RECORDS SHOWN section start

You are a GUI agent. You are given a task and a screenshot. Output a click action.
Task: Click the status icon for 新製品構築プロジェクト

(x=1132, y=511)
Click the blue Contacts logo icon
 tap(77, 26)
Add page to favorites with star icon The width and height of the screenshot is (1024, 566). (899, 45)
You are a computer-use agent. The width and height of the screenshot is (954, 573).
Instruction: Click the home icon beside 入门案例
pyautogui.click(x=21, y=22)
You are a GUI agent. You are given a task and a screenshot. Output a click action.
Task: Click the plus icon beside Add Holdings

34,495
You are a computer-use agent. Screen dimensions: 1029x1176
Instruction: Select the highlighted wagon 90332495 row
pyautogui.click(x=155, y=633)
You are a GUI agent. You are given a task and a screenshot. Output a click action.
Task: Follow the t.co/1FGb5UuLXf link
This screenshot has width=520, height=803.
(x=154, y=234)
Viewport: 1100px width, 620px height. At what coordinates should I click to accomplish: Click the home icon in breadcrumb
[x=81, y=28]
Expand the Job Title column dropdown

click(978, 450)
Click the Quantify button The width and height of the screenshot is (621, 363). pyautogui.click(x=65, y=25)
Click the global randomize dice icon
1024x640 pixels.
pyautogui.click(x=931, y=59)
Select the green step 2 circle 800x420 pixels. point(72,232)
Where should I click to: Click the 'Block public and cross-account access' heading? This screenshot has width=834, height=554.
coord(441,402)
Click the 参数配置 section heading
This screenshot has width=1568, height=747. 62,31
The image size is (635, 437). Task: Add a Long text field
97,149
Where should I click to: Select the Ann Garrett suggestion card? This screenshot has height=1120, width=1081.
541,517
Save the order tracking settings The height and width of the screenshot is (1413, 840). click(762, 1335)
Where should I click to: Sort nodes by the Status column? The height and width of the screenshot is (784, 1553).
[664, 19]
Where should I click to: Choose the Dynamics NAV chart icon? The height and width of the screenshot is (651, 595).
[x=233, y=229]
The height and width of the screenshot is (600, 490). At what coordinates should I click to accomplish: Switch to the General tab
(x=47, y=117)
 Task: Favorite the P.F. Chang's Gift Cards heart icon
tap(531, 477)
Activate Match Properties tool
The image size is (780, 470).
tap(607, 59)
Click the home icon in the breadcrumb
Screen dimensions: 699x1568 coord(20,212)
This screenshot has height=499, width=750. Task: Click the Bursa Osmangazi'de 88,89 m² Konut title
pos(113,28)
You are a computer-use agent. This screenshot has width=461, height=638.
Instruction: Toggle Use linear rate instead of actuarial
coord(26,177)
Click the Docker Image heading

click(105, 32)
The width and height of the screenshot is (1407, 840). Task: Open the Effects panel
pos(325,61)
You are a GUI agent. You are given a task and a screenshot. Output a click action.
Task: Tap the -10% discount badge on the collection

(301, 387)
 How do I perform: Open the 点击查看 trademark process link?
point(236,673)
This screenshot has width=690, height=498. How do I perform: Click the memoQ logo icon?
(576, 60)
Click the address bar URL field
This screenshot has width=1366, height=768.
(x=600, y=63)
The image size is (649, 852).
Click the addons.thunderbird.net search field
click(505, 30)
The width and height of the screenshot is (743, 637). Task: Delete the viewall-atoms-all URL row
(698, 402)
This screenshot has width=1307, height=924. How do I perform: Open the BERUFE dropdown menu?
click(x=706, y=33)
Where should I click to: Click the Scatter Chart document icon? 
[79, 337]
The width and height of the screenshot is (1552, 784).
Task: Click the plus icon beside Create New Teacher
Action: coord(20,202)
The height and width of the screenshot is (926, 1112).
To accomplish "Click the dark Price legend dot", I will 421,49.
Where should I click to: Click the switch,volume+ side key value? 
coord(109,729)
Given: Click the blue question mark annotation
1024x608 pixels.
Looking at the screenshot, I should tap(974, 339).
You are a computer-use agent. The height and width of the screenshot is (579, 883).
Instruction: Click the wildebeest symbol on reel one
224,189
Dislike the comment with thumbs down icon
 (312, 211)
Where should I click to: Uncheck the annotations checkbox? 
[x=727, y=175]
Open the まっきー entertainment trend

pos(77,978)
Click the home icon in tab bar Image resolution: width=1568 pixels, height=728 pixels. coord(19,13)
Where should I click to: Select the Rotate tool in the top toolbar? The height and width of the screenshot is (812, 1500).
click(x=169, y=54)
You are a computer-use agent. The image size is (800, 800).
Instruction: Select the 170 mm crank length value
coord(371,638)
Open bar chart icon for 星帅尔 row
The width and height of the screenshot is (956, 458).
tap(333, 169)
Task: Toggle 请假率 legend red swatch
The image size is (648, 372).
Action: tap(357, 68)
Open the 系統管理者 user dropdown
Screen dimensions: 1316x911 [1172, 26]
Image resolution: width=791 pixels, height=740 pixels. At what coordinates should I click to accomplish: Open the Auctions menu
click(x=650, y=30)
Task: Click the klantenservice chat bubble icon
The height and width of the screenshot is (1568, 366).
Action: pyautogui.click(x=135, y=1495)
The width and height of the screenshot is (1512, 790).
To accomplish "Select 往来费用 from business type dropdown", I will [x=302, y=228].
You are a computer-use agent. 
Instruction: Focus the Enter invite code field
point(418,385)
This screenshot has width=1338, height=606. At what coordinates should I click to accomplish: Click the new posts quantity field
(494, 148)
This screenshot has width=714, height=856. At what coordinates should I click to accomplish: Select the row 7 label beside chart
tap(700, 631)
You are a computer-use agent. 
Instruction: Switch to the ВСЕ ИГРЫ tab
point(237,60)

RECORDS SHOWN section end

Word for word, write out the data.

You are a GUI agent. You are given a task and a screenshot. Output a click action.
Task: Click the status icon for 新製品構築プロジェクト

(x=1132, y=511)
Click the blue Contacts logo icon
 tap(77, 26)
Add page to favorites with star icon The width and height of the screenshot is (1024, 566). (899, 45)
You are a computer-use agent. The width and height of the screenshot is (954, 573).
Instruction: Click the home icon beside 入门案例
pyautogui.click(x=21, y=22)
You are a GUI agent. You are given a task and a screenshot. Output a click action.
Task: Click the plus icon beside Add Holdings

34,495
You are a computer-use agent. Screen dimensions: 1029x1176
Instruction: Select the highlighted wagon 90332495 row
pyautogui.click(x=155, y=633)
You are a GUI agent. You are given a task and a screenshot. Output a click action.
Task: Follow the t.co/1FGb5UuLXf link
This screenshot has width=520, height=803.
(x=154, y=234)
Viewport: 1100px width, 620px height. At what coordinates should I click to accomplish: Click the home icon in breadcrumb
[x=81, y=28]
Expand the Job Title column dropdown

click(978, 450)
Click the Quantify button The width and height of the screenshot is (621, 363). pyautogui.click(x=65, y=25)
Click the global randomize dice icon
1024x640 pixels.
pyautogui.click(x=931, y=59)
Select the green step 2 circle 800x420 pixels. point(72,232)
Where should I click to: Click the 'Block public and cross-account access' heading? This screenshot has width=834, height=554.
coord(441,402)
Click the 参数配置 section heading
This screenshot has width=1568, height=747. 62,31
The image size is (635, 437). Task: Add a Long text field
97,149
Where should I click to: Select the Ann Garrett suggestion card? This screenshot has height=1120, width=1081.
541,517
Save the order tracking settings The height and width of the screenshot is (1413, 840). click(762, 1335)
Where should I click to: Sort nodes by the Status column? The height and width of the screenshot is (784, 1553).
[664, 19]
Where should I click to: Choose the Dynamics NAV chart icon? The height and width of the screenshot is (651, 595).
[x=233, y=229]
The height and width of the screenshot is (600, 490). At what coordinates should I click to accomplish: Switch to the General tab
(x=47, y=117)
 Task: Favorite the P.F. Chang's Gift Cards heart icon
tap(531, 477)
Activate Match Properties tool
The image size is (780, 470).
tap(607, 59)
Click the home icon in the breadcrumb
Screen dimensions: 699x1568 coord(20,212)
This screenshot has height=499, width=750. Task: Click the Bursa Osmangazi'de 88,89 m² Konut title
pos(113,28)
You are a computer-use agent. This screenshot has width=461, height=638.
Instruction: Toggle Use linear rate instead of actuarial
coord(26,177)
Click the Docker Image heading

click(105, 32)
The width and height of the screenshot is (1407, 840). Task: Open the Effects panel
pos(325,61)
You are a GUI agent. You are given a task and a screenshot. Output a click action.
Task: Tap the -10% discount badge on the collection

(301, 387)
 How do I perform: Open the 点击查看 trademark process link?
point(236,673)
This screenshot has width=690, height=498. How do I perform: Click the memoQ logo icon?
(576, 60)
Click the address bar URL field
This screenshot has width=1366, height=768.
(x=600, y=63)
The image size is (649, 852).
Click the addons.thunderbird.net search field
click(505, 30)
The width and height of the screenshot is (743, 637). Task: Delete the viewall-atoms-all URL row
(698, 402)
This screenshot has width=1307, height=924. How do I perform: Open the BERUFE dropdown menu?
click(x=706, y=33)
Where should I click to: Click the Scatter Chart document icon? 
[79, 337]
The width and height of the screenshot is (1552, 784).
Task: Click the plus icon beside Create New Teacher
Action: coord(20,202)
The height and width of the screenshot is (926, 1112).
To accomplish "Click the dark Price legend dot", I will 421,49.
Where should I click to: Click the switch,volume+ side key value? 
coord(109,729)
Given: Click the blue question mark annotation
1024x608 pixels.
Looking at the screenshot, I should tap(974, 339).
You are a computer-use agent. The height and width of the screenshot is (579, 883).
Instruction: Click the wildebeest symbol on reel one
224,189
Dislike the comment with thumbs down icon
 (312, 211)
Where should I click to: Uncheck the annotations checkbox? 
[x=727, y=175]
Open the まっきー entertainment trend

pos(77,978)
Click the home icon in tab bar Image resolution: width=1568 pixels, height=728 pixels. coord(19,13)
Where should I click to: Select the Rotate tool in the top toolbar? The height and width of the screenshot is (812, 1500).
click(x=169, y=54)
You are a computer-use agent. The image size is (800, 800).
Instruction: Select the 170 mm crank length value
coord(371,638)
Open bar chart icon for 星帅尔 row
The width and height of the screenshot is (956, 458).
tap(333, 169)
Task: Toggle 请假率 legend red swatch
The image size is (648, 372).
Action: tap(357, 68)
Open the 系統管理者 user dropdown
Screen dimensions: 1316x911 [1172, 26]
Image resolution: width=791 pixels, height=740 pixels. At what coordinates should I click to accomplish: Open the Auctions menu
click(x=650, y=30)
Task: Click the klantenservice chat bubble icon
The height and width of the screenshot is (1568, 366).
Action: pyautogui.click(x=135, y=1495)
The width and height of the screenshot is (1512, 790).
To accomplish "Select 往来费用 from business type dropdown", I will [x=302, y=228].
You are a computer-use agent. 
Instruction: Focus the Enter invite code field
point(418,385)
This screenshot has width=1338, height=606. At what coordinates should I click to accomplish: Click the new posts quantity field
(494, 148)
This screenshot has width=714, height=856. At what coordinates should I click to accomplish: Select the row 7 label beside chart
tap(700, 631)
You are a computer-use agent. 
Instruction: Switch to the ВСЕ ИГРЫ tab
point(237,60)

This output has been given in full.